Excerpts from a dataset:
▬▬▬▬▬▬

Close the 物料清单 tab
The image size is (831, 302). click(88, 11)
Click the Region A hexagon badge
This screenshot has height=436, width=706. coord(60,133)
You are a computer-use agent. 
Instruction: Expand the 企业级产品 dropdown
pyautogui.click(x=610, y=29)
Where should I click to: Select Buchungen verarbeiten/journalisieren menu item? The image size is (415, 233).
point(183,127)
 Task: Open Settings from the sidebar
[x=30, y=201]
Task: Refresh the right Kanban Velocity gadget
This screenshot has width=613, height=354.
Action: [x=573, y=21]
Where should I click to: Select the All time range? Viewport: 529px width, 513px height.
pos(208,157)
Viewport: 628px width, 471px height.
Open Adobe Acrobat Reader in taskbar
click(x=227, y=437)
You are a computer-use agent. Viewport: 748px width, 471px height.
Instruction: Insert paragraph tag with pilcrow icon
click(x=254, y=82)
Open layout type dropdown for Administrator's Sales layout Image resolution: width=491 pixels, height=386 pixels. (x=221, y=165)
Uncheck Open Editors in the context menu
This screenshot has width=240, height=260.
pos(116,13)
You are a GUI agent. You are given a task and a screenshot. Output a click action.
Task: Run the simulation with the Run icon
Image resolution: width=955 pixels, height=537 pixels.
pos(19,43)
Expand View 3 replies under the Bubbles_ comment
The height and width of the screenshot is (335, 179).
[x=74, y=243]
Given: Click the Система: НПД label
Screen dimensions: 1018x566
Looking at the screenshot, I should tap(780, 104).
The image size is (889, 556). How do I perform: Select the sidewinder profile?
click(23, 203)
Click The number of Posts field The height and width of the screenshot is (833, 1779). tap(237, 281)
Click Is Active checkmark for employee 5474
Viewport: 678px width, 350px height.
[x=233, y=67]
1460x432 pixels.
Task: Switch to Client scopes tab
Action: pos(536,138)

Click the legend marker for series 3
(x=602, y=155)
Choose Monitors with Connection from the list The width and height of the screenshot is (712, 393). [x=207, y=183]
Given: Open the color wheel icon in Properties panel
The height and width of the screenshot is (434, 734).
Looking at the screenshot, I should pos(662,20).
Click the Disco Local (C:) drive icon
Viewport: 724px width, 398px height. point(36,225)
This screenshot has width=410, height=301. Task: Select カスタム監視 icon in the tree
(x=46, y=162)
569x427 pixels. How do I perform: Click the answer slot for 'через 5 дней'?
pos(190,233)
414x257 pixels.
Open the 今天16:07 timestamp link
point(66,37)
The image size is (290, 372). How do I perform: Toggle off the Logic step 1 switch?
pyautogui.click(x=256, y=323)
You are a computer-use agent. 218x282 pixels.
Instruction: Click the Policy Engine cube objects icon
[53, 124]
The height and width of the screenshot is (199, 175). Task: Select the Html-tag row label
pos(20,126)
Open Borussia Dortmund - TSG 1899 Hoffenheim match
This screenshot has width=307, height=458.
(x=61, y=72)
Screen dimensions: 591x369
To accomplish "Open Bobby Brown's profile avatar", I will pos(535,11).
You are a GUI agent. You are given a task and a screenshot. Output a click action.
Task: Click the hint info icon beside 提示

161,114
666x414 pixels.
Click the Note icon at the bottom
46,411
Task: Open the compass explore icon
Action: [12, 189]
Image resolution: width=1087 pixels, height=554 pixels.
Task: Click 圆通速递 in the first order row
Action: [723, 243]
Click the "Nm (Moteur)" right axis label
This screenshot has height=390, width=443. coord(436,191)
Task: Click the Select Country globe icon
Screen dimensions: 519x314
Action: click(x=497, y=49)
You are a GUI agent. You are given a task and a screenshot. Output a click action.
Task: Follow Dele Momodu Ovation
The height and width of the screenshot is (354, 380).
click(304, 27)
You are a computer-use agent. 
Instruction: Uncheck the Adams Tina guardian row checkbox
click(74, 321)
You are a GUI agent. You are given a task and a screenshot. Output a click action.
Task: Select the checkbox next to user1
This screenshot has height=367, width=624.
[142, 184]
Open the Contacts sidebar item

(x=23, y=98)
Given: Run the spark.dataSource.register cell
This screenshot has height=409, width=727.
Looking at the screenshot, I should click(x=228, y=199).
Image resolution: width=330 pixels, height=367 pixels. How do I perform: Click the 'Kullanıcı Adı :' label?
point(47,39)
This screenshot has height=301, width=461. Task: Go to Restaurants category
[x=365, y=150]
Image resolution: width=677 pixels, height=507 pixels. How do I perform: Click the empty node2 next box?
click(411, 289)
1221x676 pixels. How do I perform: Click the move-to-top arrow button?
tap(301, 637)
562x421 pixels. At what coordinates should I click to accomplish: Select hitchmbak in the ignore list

▬▬▬▬▬▬

_REQUIRED WORK_. Check each line above for the string "accomplish", then copy the ones that have it.

_SOLUTION TO THE PROBLEM_.
To accomplish "Open Bobby Brown's profile avatar", I will pos(535,11).
562x421 pixels. At what coordinates should I click to accomplish: Select hitchmbak in the ignore list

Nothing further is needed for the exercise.